[Material for this task]:
---+---

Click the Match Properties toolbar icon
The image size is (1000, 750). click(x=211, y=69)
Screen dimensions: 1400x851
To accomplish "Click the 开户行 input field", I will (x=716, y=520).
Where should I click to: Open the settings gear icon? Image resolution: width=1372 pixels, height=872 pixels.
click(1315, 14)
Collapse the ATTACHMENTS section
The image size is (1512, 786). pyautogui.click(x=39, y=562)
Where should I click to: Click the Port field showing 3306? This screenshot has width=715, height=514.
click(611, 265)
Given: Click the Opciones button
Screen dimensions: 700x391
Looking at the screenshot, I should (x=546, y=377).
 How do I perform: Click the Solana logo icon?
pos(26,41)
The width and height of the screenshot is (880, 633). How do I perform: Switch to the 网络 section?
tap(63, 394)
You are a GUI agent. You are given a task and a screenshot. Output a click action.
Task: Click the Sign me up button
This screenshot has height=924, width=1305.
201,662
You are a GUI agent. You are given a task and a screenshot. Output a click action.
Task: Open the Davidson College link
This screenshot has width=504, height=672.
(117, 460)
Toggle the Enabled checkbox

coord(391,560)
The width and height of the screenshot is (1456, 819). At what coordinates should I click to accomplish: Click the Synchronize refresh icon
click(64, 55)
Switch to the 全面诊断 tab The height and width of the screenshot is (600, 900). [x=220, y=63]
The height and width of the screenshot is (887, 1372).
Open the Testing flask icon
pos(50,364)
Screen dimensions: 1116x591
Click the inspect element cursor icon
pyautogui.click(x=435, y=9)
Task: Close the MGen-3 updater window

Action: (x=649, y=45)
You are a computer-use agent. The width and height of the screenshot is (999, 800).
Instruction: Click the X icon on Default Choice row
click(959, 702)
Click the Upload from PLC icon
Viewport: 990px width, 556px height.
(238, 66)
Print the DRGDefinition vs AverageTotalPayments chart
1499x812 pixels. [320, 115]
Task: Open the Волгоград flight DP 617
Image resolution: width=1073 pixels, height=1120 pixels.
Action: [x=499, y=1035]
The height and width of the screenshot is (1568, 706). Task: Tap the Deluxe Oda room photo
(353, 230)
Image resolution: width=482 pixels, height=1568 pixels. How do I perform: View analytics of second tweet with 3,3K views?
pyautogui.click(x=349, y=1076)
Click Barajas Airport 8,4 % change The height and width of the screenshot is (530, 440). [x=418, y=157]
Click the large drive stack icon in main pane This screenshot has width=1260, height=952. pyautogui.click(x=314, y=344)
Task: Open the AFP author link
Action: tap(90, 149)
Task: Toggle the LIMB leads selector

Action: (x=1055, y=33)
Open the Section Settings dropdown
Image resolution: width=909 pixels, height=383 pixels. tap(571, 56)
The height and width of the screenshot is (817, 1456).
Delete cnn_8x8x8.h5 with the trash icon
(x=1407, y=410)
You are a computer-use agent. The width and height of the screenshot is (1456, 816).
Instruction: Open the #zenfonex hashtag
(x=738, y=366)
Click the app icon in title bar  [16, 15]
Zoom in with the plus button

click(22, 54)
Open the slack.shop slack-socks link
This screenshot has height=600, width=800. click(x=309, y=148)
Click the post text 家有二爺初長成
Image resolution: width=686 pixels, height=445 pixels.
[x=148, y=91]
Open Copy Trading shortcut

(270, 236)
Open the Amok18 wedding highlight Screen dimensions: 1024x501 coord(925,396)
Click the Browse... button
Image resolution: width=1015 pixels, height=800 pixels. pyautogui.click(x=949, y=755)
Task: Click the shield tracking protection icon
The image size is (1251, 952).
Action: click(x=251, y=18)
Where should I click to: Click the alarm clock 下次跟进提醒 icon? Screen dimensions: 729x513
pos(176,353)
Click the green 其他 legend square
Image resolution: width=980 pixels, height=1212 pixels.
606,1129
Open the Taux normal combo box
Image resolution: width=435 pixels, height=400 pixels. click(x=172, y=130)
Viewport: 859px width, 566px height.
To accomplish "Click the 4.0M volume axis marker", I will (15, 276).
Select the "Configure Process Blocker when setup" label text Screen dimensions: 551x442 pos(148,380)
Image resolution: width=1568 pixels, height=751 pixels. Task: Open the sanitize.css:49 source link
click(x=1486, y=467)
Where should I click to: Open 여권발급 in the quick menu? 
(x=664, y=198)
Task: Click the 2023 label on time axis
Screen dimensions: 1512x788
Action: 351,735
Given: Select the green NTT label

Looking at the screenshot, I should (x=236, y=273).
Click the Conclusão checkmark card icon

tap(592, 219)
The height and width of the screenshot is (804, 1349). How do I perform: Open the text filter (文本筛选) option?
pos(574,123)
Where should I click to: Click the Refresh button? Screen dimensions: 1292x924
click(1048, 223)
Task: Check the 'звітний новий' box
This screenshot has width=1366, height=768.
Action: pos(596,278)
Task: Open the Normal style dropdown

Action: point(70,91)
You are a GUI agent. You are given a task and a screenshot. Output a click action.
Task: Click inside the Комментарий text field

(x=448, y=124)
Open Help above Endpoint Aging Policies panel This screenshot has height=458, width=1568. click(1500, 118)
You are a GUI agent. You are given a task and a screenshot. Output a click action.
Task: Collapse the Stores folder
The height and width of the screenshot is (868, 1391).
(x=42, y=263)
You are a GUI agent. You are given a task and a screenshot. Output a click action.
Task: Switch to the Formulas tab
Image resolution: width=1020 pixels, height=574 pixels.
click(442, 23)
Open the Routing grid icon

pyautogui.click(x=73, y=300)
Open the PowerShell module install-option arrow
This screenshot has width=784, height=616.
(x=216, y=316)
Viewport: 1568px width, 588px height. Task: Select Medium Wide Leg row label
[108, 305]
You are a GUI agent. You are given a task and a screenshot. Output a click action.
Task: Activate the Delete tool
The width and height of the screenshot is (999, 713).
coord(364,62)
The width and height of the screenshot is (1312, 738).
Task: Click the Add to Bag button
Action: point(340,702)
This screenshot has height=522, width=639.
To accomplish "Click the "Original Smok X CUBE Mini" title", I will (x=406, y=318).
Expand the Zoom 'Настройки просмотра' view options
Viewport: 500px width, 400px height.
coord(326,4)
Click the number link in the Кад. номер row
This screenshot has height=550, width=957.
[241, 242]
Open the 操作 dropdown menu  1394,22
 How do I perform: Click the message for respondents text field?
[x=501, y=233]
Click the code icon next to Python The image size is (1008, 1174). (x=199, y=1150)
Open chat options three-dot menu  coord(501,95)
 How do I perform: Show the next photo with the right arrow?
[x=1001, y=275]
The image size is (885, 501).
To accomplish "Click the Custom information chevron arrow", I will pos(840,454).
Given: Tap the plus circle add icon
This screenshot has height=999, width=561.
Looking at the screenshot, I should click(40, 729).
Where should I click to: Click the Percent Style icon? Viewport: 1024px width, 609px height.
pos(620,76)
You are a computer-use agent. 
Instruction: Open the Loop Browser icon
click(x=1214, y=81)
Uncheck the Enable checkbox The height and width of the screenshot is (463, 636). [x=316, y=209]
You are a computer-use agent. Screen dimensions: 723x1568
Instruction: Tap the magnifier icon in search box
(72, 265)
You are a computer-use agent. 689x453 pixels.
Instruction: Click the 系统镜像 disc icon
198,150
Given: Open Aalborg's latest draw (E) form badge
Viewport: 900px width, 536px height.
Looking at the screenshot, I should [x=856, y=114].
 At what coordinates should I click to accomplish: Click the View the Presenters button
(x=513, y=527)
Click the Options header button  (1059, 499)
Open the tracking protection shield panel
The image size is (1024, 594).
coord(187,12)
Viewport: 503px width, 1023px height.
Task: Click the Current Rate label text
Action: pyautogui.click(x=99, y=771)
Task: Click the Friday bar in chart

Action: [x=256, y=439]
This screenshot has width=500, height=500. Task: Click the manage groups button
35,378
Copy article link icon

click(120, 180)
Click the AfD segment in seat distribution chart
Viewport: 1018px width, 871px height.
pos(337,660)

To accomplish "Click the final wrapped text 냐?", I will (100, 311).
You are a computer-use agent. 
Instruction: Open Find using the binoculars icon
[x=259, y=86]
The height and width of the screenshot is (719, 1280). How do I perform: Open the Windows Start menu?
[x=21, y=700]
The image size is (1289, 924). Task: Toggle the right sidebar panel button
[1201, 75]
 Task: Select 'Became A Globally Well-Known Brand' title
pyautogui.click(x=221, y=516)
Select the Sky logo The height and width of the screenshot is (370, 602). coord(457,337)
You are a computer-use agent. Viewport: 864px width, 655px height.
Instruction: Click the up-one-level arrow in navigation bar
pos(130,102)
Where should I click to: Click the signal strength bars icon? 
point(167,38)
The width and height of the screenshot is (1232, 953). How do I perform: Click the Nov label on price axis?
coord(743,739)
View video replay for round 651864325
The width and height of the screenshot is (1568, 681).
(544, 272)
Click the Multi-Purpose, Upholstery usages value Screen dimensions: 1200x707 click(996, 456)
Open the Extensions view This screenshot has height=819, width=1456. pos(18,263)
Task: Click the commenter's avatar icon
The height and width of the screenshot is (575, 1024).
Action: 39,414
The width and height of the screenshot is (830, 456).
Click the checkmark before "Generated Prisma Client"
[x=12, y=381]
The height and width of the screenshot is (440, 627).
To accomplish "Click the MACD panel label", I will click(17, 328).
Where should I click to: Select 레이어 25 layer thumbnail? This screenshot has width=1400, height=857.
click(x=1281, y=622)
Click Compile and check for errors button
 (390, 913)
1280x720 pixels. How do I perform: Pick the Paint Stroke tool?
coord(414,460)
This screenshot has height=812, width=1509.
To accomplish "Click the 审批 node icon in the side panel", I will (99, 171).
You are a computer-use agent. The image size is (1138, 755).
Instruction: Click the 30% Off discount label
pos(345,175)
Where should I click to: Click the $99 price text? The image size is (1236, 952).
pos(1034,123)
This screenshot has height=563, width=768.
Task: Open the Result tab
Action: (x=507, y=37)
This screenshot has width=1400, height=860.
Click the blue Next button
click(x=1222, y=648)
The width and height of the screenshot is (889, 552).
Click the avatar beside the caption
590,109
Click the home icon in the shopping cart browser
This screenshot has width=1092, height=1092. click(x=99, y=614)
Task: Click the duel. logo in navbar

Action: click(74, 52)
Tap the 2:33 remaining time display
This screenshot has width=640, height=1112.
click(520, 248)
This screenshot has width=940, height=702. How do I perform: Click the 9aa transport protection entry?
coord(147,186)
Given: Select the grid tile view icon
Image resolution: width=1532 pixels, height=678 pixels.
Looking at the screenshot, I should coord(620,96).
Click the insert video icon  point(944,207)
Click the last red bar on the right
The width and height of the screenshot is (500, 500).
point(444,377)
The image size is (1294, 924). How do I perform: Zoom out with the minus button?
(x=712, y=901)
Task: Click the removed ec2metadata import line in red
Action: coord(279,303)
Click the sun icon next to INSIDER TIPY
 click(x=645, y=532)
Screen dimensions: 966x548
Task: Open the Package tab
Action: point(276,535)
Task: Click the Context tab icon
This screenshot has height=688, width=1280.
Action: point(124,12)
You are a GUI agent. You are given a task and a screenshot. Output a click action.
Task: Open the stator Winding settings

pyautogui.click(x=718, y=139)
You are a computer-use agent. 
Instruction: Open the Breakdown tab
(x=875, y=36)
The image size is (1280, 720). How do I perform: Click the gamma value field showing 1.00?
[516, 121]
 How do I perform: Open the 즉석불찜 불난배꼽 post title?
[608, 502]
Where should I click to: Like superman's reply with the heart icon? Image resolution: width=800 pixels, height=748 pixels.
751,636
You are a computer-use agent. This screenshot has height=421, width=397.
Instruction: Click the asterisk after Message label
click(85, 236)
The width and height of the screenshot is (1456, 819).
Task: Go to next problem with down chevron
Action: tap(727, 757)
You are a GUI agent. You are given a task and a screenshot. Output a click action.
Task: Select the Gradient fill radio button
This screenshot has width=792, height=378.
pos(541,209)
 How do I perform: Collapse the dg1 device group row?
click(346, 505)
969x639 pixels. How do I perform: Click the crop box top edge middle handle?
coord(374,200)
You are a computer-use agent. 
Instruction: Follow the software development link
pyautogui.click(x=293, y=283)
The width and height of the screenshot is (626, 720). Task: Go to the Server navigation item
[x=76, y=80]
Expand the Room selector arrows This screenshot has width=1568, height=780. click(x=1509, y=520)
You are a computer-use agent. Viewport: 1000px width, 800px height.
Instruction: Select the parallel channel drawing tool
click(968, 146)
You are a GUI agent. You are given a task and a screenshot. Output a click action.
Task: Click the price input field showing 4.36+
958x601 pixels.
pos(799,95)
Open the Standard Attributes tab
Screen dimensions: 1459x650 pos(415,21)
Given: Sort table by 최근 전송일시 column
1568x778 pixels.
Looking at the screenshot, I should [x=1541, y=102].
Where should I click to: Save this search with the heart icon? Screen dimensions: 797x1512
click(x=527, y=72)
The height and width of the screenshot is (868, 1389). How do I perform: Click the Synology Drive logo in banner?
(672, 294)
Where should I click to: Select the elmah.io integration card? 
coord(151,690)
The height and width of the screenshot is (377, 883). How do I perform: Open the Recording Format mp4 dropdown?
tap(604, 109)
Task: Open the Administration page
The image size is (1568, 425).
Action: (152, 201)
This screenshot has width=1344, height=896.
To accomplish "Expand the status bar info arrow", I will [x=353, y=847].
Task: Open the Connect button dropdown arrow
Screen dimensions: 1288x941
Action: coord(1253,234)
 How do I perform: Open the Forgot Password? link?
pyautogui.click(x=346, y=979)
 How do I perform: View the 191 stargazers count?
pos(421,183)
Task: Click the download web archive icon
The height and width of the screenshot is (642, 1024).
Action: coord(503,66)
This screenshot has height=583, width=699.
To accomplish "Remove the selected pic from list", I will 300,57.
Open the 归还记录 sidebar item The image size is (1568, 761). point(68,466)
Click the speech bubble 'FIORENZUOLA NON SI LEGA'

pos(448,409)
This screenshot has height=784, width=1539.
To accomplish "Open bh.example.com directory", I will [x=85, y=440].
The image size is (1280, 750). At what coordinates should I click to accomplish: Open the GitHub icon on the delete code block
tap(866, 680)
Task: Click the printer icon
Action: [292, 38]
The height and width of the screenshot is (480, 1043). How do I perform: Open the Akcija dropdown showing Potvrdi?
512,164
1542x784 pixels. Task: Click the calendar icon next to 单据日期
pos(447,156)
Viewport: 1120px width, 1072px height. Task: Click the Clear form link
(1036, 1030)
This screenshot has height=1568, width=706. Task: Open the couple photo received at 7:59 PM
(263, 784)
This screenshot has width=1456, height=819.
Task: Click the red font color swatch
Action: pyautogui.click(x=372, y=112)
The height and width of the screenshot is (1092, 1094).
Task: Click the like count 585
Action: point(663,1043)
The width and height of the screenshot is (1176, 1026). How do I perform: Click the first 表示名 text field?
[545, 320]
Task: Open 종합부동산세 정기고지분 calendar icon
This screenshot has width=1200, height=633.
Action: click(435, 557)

---+---

[Aim]:
Convert the lines between the line holding "1542x784 pixels. Task: Click" and the line holding "(1036, 1030)", inclusive, into a numbered list, leaving out blank lines.

[Task response]:
1. 1542x784 pixels. Task: Click the calendar icon next to 单据日期
2. pos(447,156)
3. Viewport: 1120px width, 1072px height. Task: Click the Clear form link
4. (1036, 1030)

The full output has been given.